**WHAT IS REQUIRED**. Write out the worked solution to the cotangent equation below word for word, keeping every line and formula unchanged.

**PAGE EXCERPT**.
— start —
Question

$$ {\displaystyle {\mathrm{cot}}^{2}\left(x\right)-\mathrm{cot}\left(x\right)=0}$$

Answer

**step1 Factor the Trigonometric Equation**

Identify the common term in the equation and factor it out. The equation is given as a quadratic in terms of $$\cot(x)$$.

$$ \cot^2(x) - \cot(x) = 0 $$

We can factor out $$\cot(x)$$ from both terms on the left side of the equation:

$$ \cot(x)(\cot(x) - 1) = 0 $$

**step2 Set Each Factor to Zero**

For the product of two factors to be zero, at least one of the factors must be zero. Therefore, we set each factor equal to zero to find the possible values for $$\cot(x)$$.
— end —
**EXTRACTED INFORMATION**.
— start —
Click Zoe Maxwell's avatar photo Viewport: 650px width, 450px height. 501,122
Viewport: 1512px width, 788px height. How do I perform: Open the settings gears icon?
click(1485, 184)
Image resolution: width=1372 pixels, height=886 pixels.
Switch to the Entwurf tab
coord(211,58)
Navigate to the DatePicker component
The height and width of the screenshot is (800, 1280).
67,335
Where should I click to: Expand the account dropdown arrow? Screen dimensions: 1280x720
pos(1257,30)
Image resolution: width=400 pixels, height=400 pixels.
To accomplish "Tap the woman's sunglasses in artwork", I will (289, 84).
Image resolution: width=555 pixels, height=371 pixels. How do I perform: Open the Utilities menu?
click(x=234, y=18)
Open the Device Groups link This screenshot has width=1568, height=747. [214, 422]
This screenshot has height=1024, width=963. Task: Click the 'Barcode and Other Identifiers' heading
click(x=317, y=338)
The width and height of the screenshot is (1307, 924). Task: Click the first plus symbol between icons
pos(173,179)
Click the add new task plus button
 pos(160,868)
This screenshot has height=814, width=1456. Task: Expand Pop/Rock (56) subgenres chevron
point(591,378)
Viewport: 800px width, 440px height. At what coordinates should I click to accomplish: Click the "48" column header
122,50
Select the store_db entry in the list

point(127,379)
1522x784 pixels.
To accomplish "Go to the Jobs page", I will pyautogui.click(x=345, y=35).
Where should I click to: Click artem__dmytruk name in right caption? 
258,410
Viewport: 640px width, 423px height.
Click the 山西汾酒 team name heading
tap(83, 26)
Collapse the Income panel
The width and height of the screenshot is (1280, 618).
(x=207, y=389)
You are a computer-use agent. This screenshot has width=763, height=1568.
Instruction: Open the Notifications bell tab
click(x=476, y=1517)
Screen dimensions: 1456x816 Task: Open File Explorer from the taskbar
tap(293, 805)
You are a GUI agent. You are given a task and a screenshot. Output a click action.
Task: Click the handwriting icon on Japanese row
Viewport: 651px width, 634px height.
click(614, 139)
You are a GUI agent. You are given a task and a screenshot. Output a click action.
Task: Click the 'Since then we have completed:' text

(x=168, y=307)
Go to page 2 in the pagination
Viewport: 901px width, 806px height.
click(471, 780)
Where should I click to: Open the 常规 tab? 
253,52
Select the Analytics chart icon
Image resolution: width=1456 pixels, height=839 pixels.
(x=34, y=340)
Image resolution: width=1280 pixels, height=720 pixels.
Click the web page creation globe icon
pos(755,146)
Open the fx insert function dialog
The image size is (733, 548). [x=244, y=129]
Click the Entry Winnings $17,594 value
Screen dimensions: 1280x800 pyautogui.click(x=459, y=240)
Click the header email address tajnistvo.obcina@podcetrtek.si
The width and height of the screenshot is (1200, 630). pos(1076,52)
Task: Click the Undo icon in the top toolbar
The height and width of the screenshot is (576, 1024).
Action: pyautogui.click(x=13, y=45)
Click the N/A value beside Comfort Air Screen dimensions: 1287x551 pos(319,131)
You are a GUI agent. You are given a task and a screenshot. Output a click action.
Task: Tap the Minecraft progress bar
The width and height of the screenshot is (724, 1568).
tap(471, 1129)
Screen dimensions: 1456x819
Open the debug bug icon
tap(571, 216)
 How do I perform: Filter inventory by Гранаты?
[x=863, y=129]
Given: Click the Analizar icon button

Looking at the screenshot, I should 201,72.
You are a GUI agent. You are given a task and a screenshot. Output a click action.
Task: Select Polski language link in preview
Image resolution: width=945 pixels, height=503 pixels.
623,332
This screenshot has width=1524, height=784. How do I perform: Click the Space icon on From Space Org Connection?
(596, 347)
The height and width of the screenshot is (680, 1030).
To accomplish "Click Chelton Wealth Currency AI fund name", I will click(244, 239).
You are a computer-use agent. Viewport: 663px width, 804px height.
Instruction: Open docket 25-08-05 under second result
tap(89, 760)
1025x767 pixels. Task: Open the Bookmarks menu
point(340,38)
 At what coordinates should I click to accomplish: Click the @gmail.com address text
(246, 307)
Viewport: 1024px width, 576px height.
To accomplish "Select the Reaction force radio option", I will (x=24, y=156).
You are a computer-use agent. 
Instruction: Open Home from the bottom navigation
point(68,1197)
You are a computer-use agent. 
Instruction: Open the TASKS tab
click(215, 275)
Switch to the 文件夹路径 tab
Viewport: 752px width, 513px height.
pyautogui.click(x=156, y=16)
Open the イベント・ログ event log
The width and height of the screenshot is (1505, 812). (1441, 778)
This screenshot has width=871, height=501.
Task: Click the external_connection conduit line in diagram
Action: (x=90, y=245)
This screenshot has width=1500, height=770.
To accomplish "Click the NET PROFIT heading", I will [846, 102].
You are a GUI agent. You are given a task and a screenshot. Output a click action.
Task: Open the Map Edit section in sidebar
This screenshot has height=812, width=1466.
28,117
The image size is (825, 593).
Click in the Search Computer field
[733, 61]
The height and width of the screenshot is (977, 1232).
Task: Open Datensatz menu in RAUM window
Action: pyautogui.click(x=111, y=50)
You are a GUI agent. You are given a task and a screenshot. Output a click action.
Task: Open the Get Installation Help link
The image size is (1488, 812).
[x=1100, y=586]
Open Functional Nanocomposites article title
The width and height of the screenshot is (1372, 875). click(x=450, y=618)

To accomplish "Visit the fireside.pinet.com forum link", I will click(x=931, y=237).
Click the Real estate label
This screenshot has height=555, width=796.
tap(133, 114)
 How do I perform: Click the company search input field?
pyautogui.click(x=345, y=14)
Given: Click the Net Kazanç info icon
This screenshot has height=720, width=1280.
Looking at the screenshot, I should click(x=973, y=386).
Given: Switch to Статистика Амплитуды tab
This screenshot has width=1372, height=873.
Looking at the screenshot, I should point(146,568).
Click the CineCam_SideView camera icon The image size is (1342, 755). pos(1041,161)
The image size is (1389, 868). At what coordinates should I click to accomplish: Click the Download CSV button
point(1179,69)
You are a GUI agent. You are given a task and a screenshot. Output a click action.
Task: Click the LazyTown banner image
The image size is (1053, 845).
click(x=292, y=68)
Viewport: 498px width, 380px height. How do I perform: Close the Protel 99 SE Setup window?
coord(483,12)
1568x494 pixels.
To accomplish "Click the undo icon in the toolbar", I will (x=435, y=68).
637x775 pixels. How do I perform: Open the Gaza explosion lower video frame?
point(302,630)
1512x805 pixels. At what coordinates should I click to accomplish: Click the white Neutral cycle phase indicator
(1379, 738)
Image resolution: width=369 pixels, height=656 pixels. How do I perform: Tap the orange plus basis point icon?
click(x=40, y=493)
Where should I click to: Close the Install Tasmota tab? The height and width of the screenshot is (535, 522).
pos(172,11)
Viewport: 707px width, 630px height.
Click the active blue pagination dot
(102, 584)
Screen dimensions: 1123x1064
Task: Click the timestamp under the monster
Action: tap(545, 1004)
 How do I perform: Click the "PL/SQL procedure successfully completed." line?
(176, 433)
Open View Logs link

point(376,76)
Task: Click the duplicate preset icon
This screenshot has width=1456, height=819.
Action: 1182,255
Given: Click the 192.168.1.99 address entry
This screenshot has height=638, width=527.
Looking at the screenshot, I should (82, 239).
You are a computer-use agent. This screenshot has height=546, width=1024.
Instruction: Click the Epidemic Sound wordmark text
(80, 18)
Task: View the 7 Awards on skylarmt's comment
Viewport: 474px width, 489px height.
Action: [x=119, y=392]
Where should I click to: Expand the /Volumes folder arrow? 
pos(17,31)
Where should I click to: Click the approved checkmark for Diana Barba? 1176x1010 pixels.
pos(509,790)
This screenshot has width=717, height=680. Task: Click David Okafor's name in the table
— end —
**WRITTEN ANSWER**.
Question

$$ {\displaystyle {\mathrm{cot}}^{2}\left(x\right)-\mathrm{cot}\left(x\right)=0}$$

Answer

**step1 Factor the Trigonometric Equation**

Identify the common term in the equation and factor it out. The equation is given as a quadratic in terms of $$\cot(x)$$.

$$ \cot^2(x) - \cot(x) = 0 $$

We can factor out $$\cot(x)$$ from both terms on the left side of the equation:

$$ \cot(x)(\cot(x) - 1) = 0 $$

**step2 Set Each Factor to Zero**

For the product of two factors to be zero, at least one of the factors must be zero. Therefore, we set each factor equal to zero to find the possible values for $$\cot(x)$$.